このシリーズの2時間SPは1時間の本編をひきのばしたような回ばかりという印象が多い。しかし今回は普段の相棒2人をひきはなし、それぞれ爆弾魔に脅迫されている若者と、熱心に協力してくれる公安部部長を今回だけの相棒として、長尺ならではの多視点で事件を追っていく。さらにタイムリミットサスペンスの要素もあるため、中だるみせずに楽しむことができた。
細かい部分でも出来が良い。脅迫にまきこまれて爆弾魔の目的をさぐっていく視点と、残された手がかりを追っていく視点で、二重に説明されるおかげで状況がわかりやすく、激しいアクションと慎重な捜査の両方が交互に楽しめる。特に、視点がふたつあることを利用した最後の罠と、かすかな説明のズレが手がかりとなる部分で、本格ミステリとしての楽しみもあった。
なぜ主人公2人の一方がまきこまれたのかというところなど、いくつか強引に感じるような部分も偶然で終わらせず、まずまず必然性のある経緯や理由を最後に示す。サブキャラクターの見せ場も、きちんと本筋にからみながら主人公を食わないという必要充分ぶり。
映像も全体として悪くない。普通の街角に交番セットを置いて爆破する発端からして良い見せ場だし、係留されている船倉や廃墟といった空間を行き来して、長い時間と距離をひっぱりまわされたことが視覚的に表現されていた。

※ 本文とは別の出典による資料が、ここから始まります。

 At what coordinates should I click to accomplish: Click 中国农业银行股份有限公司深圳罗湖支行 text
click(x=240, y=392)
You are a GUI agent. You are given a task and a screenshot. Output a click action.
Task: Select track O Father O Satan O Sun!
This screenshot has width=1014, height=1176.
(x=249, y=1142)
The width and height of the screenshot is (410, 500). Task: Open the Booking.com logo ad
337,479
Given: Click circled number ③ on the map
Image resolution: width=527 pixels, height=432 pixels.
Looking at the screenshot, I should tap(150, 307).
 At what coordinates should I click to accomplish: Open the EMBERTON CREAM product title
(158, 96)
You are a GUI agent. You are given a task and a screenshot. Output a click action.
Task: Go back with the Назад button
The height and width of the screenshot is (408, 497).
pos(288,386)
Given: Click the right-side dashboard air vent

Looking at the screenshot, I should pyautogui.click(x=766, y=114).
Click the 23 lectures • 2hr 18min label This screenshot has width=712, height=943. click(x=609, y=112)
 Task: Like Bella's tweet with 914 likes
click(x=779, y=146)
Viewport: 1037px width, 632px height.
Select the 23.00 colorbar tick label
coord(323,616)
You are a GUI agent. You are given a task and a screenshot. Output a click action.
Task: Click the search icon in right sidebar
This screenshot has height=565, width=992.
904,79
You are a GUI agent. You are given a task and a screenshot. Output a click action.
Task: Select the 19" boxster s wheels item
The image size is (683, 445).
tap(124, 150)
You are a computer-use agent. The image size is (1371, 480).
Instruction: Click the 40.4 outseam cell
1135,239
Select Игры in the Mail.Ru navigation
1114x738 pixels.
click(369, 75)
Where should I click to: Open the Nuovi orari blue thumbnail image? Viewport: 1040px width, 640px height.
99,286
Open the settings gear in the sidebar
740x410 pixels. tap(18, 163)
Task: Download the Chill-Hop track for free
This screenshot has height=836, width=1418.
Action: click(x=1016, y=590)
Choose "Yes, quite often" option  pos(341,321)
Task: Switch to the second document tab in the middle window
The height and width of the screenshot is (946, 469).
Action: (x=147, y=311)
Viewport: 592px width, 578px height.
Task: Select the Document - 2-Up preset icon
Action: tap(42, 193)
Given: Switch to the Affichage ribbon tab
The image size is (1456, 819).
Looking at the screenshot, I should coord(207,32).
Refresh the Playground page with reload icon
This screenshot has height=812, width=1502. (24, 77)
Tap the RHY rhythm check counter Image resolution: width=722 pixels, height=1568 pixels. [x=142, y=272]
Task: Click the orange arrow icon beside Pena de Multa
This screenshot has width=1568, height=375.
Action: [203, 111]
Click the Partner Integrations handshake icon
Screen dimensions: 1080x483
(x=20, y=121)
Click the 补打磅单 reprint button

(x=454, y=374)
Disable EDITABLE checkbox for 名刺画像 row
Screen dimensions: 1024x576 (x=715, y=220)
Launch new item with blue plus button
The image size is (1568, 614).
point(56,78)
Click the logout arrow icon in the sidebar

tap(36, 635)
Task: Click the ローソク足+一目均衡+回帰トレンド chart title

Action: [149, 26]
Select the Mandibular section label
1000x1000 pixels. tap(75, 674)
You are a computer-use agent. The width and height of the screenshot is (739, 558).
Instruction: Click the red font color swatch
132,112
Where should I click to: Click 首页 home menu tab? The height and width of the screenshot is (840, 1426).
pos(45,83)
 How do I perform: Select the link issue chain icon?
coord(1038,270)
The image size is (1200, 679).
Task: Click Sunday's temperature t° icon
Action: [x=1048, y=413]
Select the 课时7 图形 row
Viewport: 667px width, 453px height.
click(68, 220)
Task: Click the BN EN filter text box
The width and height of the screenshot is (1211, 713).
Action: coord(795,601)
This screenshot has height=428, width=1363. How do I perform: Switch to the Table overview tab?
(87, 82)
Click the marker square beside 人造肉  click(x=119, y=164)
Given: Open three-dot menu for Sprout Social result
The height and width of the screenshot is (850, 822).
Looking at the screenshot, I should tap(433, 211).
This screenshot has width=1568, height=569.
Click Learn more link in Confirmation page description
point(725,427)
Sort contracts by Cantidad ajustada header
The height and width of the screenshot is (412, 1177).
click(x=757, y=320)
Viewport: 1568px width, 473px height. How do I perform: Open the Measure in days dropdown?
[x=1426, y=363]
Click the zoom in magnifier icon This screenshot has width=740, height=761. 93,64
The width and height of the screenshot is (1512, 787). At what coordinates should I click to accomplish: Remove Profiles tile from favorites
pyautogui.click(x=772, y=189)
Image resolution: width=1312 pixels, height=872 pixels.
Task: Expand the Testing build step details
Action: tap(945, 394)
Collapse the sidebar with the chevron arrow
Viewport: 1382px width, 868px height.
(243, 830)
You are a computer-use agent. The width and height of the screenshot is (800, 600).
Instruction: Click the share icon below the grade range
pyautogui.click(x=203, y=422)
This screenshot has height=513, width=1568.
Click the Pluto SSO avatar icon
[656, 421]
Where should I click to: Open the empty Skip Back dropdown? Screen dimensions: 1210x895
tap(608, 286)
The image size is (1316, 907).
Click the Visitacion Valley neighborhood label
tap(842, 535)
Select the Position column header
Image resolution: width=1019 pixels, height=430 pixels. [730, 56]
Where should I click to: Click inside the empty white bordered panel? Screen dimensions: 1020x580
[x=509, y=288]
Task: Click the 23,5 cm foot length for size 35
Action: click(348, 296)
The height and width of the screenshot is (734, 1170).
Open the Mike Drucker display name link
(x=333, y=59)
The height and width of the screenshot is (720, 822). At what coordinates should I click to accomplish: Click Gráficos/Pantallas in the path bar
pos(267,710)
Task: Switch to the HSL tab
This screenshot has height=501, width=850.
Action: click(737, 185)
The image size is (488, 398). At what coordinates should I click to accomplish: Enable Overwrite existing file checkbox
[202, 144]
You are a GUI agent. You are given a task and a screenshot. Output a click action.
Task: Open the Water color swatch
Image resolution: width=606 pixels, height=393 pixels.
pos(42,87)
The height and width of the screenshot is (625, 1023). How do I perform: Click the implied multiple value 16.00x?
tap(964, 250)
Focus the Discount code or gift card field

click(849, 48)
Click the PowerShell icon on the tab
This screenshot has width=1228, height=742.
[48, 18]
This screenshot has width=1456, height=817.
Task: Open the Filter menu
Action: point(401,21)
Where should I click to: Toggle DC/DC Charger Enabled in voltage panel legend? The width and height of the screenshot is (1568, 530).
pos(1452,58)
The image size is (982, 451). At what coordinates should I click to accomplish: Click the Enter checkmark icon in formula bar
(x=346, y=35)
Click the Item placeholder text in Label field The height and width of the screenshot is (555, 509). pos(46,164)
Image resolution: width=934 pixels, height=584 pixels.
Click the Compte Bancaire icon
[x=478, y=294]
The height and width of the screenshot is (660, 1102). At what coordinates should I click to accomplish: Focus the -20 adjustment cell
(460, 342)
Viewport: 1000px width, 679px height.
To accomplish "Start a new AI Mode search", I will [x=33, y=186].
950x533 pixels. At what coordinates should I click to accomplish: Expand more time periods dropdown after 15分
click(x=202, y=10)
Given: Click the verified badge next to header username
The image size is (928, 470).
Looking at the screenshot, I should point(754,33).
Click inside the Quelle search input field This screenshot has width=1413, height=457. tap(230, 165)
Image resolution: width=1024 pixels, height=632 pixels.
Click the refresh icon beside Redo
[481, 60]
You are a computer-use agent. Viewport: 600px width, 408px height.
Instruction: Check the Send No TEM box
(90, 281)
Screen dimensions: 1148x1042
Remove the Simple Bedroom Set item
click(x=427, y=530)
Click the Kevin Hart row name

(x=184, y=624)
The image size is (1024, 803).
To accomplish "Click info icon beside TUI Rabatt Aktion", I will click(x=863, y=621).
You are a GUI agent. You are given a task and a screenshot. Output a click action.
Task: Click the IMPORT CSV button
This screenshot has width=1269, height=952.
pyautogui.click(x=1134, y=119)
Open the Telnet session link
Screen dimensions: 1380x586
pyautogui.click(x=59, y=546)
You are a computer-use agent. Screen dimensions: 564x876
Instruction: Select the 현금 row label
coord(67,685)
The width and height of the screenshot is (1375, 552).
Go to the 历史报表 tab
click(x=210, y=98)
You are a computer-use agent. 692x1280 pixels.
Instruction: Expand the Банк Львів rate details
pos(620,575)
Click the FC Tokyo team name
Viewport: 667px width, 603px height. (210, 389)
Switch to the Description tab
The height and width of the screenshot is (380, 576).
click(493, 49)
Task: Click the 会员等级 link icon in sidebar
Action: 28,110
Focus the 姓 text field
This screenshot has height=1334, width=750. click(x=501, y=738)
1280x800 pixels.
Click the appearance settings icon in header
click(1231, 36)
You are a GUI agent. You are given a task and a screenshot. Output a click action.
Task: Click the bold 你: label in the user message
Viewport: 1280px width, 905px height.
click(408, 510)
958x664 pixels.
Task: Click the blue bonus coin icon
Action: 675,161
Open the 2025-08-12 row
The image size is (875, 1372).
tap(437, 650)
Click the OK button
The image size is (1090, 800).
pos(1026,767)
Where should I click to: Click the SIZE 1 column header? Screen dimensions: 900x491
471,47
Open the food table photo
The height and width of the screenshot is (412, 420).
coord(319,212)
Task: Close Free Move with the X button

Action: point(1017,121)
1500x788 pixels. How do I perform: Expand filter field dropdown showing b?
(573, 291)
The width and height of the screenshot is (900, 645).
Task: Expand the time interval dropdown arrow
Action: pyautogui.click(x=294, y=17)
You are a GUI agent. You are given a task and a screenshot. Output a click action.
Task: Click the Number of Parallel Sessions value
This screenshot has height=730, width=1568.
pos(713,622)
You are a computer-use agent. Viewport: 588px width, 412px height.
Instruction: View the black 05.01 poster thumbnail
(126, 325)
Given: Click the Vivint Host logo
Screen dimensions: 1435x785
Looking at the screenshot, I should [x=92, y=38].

ただし最後の謎解きは、留置所で長々と自白する犯人をクローズアップで映すだけというつまらなさ。歌舞伎俳優っぽい演技の面白さもないではなかったが、それをドラマの面白さとして評価していいか悩む。
社会派な動機そのものも、現代において切実な問題であってドラマの題材に選ぶこと自体は素晴らしいが、大がかりサスペンスとの食いあわせが悪い。物語の根幹として必要な部分はジャーナリストが秘密をつかむところだけで、その秘密の内容はいくらでも代替が可能だ。
サスペンス重視な今回の脚本ならば、いかにも公安がでばってきそうな別の秘密を動機にして、今回の秘密は違う物語の動機にまわすべきだったんじゃないかな、などと思った。